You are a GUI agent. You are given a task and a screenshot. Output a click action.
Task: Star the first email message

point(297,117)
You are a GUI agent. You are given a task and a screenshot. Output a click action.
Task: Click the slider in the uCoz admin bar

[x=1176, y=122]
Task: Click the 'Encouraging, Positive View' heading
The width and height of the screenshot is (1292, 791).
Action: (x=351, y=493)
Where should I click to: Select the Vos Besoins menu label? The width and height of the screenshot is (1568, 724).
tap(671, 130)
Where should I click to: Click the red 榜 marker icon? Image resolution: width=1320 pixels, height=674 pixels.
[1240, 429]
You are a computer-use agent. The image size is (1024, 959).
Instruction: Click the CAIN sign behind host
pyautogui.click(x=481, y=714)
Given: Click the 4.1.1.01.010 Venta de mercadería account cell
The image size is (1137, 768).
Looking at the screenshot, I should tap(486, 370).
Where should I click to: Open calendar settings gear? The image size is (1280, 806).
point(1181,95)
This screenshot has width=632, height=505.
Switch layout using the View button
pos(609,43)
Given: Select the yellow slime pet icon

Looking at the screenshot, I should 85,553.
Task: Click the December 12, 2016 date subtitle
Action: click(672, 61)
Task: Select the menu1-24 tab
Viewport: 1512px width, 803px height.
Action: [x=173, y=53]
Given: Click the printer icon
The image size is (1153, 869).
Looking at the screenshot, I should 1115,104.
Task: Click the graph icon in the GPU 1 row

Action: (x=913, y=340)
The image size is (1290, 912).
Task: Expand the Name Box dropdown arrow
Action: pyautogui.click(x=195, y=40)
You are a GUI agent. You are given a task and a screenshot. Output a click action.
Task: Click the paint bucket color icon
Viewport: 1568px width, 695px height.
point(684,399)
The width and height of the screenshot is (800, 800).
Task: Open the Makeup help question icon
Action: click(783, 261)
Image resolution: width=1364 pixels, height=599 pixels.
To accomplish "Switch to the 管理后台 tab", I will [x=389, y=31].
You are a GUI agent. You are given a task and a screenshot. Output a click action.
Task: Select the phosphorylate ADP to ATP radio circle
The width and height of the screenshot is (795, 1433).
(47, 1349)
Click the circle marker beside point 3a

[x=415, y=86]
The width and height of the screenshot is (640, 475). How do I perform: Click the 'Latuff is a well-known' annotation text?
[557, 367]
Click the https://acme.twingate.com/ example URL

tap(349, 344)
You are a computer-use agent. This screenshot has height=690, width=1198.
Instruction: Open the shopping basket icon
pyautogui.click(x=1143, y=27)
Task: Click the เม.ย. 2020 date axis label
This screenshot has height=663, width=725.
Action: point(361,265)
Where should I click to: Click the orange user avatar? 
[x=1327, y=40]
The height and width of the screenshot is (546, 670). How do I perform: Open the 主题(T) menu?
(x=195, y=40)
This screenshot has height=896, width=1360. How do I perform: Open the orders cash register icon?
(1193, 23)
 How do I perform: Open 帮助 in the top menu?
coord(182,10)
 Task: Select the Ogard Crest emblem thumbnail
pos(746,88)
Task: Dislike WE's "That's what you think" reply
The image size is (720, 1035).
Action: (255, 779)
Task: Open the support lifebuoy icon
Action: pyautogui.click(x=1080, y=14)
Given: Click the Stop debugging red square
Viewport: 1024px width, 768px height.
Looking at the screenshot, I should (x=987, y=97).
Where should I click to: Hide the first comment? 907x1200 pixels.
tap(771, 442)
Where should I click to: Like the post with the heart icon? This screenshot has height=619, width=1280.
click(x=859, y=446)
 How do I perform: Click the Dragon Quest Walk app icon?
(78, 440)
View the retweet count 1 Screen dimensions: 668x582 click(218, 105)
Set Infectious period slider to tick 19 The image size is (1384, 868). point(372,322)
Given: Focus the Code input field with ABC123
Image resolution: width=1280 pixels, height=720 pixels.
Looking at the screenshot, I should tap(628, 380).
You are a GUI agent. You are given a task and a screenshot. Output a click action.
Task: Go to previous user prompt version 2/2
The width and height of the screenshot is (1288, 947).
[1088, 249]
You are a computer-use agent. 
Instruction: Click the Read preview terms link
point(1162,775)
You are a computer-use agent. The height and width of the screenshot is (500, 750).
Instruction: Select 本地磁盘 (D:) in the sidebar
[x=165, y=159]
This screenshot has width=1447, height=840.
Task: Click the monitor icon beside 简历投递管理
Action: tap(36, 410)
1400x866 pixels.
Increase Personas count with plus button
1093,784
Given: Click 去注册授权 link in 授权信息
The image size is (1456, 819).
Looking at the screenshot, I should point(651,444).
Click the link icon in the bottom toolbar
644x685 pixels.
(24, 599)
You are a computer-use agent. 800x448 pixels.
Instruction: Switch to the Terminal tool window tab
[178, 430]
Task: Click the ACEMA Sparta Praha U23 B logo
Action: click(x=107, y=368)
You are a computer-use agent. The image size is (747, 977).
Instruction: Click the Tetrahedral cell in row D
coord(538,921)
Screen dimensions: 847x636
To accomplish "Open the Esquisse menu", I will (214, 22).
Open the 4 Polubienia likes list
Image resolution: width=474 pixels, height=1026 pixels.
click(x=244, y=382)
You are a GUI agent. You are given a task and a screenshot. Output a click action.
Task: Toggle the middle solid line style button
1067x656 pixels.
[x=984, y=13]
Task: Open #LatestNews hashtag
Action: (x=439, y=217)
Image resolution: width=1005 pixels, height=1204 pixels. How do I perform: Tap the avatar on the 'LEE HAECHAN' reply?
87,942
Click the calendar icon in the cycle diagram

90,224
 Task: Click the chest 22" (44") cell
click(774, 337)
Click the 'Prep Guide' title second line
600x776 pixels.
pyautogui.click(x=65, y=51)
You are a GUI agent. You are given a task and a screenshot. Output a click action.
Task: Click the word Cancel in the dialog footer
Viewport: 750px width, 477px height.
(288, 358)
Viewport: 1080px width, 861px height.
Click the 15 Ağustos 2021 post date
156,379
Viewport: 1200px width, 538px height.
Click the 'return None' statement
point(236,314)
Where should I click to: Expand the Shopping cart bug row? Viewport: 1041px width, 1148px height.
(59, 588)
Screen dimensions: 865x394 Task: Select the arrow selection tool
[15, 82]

* * * * * * * * *

#### What is needed
Please go over the data above and copy each line with "computer" in it.

#### Result of the exercise
You are a computer-use agent. The image size is (1024, 959).
You are a computer-use agent. This screenshot has height=690, width=1198.
You are a computer-use agent. 
You are a computer-use agent. The height and width of the screenshot is (500, 750).
You are a computer-use agent. 800x448 pixels.
You are a computer-use agent. The image size is (747, 977).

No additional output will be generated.